Eu não consigo entender como alguém consegue viver assim, na calmaria eterna, almejando a placidez dos dias sempre iguais, eliminando os mistérios... Tenho bons amigos que vivem assim. Tenho primos que vivem assim. Tenho irmãos e tios que vivem assim. Parecem bastante confortáveis com essa opção enquanto, para mim, essa escolha pelo conhecido é que é totalmente apavorante! 

Tem gente que sempre vai de férias para o mesmo destino. Tem gente que só usa o mesmo esmalte nas unhas. Tem gente que só come as mesmas comidas. Não sei se eu invejo essa galera sem ambição pelo inusitado ou se nutro um cadiquim de preconceito por elas. Horrível falar esse vocábulo maldito. Hoje em dia, assumir que você tem uma ideia pré-concebida por algo ou alguém pega muito mal. 

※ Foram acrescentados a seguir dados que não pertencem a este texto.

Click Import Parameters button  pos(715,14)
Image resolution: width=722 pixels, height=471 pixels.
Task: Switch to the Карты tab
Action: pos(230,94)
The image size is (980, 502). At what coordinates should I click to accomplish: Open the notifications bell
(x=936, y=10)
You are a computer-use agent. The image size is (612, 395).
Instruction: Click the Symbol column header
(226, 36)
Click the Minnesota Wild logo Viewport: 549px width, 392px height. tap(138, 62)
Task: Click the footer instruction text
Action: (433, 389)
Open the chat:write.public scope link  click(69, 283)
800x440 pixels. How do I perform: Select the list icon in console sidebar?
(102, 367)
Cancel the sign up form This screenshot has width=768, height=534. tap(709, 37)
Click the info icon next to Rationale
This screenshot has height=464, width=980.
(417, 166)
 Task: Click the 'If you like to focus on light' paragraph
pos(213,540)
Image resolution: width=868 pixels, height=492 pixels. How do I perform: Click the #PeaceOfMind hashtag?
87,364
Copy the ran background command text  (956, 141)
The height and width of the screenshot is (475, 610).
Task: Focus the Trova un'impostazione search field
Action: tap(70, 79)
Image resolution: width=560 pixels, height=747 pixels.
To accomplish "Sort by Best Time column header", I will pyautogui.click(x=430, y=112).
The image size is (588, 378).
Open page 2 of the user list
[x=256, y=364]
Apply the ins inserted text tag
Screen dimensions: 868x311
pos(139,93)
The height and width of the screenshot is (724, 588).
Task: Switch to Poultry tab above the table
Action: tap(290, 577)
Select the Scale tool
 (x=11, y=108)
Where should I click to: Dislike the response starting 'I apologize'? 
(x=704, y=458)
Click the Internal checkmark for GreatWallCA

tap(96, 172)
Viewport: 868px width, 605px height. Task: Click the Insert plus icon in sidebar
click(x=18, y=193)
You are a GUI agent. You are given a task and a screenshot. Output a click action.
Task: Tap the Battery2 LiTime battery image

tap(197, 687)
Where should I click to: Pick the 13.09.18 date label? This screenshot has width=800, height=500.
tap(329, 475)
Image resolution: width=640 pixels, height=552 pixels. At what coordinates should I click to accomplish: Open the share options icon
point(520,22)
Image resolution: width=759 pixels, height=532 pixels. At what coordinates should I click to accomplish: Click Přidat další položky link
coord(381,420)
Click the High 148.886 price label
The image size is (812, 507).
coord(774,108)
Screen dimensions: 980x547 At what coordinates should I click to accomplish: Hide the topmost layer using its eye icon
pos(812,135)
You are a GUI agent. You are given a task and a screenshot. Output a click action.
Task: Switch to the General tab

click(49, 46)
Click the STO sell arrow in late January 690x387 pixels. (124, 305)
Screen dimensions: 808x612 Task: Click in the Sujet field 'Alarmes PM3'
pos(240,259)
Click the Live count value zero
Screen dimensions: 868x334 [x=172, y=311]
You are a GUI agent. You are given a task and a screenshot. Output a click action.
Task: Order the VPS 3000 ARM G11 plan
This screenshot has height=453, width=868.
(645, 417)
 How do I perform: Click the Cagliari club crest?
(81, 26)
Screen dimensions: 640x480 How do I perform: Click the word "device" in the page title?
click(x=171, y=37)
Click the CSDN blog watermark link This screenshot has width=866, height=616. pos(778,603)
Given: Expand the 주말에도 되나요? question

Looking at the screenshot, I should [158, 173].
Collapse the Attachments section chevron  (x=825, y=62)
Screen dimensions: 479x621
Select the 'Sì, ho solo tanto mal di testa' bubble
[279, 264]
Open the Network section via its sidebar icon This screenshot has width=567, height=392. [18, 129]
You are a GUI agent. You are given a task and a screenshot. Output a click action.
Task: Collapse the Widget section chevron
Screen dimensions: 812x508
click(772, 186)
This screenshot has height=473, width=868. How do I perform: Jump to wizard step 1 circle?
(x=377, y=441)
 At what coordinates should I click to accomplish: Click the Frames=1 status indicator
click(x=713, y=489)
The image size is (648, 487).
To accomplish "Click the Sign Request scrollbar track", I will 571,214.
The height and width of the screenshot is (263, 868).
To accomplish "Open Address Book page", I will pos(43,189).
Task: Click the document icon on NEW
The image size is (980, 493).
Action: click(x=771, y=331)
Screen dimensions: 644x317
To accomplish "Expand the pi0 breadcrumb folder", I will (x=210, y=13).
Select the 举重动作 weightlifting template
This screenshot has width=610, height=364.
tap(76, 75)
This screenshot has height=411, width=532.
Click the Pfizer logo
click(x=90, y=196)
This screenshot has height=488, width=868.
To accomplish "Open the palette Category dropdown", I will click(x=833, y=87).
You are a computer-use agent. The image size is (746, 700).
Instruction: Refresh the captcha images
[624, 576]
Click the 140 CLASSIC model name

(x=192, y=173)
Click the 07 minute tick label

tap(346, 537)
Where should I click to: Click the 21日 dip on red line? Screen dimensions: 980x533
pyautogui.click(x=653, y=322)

Entretanto, preciso ser sincera comigo mesma: repudio e tenho profunda atração pelas pessoas rotineiras e burocráticas. Elas me fornecem algo que eu nunca vou ter: paz de espírito. Quem não ousa não está criando nenhuma expectativa. E a expectativa, ora essa, é a mãe do diabo. (Rio agora, pois se minhas tias lessem esse palavrão no texto iriam fazer o sinal da cruz emitindo comandos desaprovadores). 

Ainda quero fazer tanta coisa! Comprar minha passagem para a Índia, andar de camelo, ouvir rugir o leão no ar quente da savana, participar de um ritual xamânico, voltar à Paris e conhecer o Palácio de Versalhes, ir mais umas 100 vezes para Nova Iorque, consertar o meu braço inconsertável, ver uns shows bacanas de gente mais bacana ainda, não perder mais ninguém tão importante na minha vida, ficar sozinha em casa vendo todas besteiras do canal a cabo, pedir exoneração do serviço público... Dava para reencarnar um bocado e ainda ficaria faltando tempo para experimentar tantas incertezas deliciosas! 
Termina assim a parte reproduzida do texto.